=== SUPPLIED INFORMATION ===

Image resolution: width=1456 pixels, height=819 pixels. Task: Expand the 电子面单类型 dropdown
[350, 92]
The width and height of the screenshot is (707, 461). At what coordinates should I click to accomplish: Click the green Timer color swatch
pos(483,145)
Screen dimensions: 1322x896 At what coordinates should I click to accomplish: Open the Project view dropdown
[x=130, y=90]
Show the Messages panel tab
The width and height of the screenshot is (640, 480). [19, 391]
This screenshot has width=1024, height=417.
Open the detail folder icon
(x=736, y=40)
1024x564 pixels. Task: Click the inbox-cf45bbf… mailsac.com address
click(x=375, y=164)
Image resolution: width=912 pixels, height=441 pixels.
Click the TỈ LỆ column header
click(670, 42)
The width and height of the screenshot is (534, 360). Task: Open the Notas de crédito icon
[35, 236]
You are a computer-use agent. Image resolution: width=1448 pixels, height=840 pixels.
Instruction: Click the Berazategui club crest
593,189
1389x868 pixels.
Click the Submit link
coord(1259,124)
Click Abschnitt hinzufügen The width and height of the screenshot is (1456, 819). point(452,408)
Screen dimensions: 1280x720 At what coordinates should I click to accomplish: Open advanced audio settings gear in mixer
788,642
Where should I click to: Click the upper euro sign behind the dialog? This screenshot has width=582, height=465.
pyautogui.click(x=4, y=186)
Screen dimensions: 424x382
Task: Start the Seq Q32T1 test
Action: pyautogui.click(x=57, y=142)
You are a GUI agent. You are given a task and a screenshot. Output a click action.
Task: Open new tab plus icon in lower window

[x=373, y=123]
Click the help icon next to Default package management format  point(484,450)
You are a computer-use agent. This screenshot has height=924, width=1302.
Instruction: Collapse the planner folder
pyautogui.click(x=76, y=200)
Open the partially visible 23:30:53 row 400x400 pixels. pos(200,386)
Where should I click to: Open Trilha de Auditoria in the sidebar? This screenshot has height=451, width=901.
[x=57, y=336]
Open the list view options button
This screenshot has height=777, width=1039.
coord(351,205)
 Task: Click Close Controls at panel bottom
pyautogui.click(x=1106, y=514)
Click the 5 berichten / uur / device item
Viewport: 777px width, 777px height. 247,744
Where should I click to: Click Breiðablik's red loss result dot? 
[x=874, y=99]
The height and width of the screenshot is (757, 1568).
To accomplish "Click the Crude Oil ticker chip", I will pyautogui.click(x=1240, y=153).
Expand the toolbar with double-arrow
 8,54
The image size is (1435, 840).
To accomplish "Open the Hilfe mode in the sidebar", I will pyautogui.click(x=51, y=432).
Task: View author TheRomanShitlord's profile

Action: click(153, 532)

===

Each line in the listing where the word "computer" is found is to be copied.

You are a computer-use agent. Image resolution: width=1448 pixels, height=840 pixels.
You are a computer-use agent. This screenshot has height=924, width=1302.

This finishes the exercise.